Target pointing data
** START **
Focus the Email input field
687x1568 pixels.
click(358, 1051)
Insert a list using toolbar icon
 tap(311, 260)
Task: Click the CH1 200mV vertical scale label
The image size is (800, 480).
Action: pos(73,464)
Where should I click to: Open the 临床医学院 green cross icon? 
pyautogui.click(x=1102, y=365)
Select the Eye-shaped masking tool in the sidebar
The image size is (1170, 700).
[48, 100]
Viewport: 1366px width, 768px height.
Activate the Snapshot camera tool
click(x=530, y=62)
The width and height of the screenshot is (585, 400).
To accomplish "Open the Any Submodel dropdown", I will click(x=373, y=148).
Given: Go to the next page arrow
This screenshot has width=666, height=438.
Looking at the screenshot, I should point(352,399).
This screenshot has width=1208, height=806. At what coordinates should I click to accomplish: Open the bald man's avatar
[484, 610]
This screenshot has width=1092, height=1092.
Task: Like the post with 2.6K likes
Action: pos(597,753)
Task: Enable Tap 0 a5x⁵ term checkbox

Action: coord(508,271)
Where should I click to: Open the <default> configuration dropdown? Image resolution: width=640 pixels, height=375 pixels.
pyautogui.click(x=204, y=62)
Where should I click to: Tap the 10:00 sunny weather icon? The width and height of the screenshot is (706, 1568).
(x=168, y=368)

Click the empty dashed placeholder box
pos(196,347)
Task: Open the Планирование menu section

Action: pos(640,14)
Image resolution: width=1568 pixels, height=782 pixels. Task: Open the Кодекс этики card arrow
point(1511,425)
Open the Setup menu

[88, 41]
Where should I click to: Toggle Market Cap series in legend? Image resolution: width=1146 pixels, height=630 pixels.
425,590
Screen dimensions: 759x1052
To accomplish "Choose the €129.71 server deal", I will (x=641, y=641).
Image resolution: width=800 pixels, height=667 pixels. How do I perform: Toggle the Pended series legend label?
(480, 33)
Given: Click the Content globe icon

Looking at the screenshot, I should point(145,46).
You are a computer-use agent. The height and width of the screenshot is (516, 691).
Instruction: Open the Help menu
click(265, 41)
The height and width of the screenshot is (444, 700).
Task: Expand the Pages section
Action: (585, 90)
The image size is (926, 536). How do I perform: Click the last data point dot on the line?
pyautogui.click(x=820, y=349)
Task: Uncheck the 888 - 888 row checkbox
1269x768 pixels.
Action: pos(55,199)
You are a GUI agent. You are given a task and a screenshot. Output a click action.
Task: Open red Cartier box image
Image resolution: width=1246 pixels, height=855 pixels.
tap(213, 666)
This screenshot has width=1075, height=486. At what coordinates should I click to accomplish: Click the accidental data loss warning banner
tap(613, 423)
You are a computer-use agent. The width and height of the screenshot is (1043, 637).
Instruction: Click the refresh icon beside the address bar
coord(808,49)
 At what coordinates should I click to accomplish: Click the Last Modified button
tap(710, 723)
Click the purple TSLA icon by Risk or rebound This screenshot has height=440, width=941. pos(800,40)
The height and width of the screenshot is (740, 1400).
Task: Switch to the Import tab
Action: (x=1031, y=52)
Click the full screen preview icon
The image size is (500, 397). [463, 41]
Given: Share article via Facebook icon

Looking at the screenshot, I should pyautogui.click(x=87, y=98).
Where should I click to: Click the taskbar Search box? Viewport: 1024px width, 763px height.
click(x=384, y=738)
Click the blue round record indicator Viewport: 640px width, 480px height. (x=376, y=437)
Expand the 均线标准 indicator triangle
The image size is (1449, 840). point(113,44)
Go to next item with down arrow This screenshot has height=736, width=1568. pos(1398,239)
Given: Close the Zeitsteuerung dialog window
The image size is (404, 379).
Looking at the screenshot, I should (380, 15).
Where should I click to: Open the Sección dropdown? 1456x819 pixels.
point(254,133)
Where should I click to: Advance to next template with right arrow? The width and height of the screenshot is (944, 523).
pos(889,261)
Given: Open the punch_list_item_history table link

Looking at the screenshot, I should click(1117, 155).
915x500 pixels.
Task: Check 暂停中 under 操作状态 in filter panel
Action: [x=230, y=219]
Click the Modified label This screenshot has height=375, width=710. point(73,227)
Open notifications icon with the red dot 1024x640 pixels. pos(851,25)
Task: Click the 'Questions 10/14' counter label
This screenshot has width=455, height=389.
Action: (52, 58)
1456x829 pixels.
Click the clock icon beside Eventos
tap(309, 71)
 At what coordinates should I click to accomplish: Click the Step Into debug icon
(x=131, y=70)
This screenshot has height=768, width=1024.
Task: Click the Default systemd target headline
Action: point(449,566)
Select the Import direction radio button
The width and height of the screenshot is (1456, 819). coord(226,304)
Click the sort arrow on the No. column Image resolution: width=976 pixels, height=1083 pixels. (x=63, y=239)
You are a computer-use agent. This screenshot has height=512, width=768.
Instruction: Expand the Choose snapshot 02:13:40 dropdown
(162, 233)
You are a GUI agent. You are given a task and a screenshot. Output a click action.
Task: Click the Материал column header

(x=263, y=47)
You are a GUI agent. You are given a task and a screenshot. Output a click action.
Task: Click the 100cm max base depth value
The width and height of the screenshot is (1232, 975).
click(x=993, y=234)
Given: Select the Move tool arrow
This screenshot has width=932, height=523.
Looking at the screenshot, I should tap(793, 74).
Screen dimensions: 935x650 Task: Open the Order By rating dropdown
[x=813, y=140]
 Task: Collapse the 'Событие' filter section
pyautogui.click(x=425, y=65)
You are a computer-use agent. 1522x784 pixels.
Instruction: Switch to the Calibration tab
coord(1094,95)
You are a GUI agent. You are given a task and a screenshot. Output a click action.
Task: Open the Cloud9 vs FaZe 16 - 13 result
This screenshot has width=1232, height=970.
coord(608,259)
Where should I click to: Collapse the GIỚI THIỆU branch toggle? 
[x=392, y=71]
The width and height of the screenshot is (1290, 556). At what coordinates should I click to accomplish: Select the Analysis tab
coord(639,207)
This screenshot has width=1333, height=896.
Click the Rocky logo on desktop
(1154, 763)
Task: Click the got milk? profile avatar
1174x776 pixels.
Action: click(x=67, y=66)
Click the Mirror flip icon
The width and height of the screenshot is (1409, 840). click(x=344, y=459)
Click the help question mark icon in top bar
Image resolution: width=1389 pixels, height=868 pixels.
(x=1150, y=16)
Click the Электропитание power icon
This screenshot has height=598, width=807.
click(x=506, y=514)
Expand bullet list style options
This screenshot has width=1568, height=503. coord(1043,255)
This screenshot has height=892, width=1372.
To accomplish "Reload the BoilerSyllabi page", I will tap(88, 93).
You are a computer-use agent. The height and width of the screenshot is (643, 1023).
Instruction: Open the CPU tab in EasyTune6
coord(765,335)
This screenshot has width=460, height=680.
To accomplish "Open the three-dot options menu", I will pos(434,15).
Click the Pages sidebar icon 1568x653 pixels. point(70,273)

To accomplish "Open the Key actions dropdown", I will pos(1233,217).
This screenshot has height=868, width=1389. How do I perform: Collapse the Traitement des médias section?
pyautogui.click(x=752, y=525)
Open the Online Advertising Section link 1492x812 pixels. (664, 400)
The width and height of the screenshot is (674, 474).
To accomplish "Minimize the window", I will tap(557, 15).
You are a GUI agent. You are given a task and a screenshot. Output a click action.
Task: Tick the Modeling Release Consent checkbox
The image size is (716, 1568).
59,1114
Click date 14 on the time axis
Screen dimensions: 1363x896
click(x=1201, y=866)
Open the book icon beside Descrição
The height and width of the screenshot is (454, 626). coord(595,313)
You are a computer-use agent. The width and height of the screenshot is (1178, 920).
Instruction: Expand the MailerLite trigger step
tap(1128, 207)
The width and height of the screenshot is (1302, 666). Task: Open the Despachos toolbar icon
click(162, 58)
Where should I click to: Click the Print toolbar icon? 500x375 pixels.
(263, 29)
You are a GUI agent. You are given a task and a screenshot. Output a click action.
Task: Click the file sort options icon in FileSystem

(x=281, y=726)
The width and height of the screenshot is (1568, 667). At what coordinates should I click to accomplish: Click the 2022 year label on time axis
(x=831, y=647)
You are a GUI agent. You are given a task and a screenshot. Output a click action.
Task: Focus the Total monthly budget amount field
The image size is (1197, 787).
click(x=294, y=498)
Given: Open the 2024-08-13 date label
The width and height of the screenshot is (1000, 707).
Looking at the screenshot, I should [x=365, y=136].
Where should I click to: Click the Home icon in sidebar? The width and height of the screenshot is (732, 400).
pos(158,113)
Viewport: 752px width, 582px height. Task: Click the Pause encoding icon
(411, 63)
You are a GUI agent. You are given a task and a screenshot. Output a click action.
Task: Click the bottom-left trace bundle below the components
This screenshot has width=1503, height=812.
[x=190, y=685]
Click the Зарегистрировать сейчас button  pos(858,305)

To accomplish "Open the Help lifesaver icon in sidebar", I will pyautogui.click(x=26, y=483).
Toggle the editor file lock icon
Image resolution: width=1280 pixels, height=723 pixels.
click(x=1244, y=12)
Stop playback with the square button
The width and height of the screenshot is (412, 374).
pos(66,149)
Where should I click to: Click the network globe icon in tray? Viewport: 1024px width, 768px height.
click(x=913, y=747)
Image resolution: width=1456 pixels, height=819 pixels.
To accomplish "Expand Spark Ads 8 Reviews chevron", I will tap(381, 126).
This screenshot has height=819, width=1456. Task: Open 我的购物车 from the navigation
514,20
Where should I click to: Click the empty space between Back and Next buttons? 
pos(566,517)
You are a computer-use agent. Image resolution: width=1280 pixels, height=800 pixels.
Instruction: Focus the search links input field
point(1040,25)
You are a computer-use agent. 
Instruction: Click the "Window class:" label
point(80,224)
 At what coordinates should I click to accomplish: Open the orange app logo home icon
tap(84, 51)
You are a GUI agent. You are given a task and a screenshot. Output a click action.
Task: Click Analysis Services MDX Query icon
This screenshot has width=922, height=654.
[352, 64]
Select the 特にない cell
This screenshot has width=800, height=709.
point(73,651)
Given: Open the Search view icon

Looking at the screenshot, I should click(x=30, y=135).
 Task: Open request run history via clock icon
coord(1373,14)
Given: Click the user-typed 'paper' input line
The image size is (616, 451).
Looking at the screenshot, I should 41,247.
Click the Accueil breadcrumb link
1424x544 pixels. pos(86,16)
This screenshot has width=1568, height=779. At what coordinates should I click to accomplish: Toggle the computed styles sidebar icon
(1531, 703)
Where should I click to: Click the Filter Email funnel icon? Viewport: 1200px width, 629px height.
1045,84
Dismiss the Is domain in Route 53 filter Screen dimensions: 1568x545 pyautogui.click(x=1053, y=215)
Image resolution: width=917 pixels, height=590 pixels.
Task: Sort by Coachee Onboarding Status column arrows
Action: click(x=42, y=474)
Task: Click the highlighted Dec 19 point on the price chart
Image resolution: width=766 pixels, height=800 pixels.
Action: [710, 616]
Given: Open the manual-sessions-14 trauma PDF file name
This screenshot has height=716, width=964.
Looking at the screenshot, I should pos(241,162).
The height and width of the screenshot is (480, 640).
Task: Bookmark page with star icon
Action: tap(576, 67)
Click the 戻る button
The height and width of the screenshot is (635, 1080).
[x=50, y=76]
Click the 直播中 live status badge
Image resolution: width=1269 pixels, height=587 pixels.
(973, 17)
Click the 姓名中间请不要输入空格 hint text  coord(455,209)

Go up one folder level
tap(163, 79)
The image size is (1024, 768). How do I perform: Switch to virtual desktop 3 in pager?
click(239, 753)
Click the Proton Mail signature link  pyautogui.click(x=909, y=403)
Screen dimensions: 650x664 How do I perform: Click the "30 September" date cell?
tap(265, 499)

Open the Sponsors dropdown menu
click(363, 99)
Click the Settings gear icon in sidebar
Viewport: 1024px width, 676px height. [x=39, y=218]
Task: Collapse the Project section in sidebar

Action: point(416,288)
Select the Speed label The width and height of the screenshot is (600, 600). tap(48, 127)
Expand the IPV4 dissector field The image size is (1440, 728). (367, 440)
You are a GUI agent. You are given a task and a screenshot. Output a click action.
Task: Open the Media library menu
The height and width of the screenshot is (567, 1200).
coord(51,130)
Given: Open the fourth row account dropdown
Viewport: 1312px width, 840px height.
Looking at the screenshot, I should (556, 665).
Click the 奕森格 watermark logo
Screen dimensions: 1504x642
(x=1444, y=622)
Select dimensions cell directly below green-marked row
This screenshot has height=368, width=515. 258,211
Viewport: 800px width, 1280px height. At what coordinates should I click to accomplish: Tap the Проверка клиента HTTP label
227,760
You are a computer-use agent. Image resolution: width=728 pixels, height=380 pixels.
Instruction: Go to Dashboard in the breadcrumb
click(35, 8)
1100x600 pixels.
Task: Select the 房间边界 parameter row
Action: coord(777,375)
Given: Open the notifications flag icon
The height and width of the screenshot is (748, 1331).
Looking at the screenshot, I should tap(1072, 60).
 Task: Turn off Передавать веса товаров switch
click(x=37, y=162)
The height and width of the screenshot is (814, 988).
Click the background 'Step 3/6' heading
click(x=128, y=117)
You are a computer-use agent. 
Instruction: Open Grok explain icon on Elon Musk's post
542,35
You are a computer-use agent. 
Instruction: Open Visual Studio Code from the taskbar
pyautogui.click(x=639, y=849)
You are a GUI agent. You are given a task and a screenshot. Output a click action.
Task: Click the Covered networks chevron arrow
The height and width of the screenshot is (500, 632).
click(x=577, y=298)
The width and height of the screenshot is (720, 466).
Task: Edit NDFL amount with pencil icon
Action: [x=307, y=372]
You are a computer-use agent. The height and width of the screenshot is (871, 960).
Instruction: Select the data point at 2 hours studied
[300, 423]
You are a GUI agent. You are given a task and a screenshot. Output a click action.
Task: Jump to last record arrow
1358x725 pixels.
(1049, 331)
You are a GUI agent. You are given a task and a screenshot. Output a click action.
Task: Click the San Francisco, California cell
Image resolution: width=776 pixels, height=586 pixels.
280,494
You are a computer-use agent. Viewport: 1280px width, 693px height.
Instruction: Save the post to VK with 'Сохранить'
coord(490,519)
** END **
**WRITTEN TASK**
Output the lines of the records above word for word, beginning with the line that contains "Task: Click the got milk? profile avatar" and continuing through the line that contains "click(x=506, y=514)".

**RIGHT ANSWER**
Task: Click the got milk? profile avatar
1174x776 pixels.
Action: click(x=67, y=66)
Click the Mirror flip icon
The width and height of the screenshot is (1409, 840). click(x=344, y=459)
Click the help question mark icon in top bar
Image resolution: width=1389 pixels, height=868 pixels.
(x=1150, y=16)
Click the Электропитание power icon
This screenshot has height=598, width=807.
click(x=506, y=514)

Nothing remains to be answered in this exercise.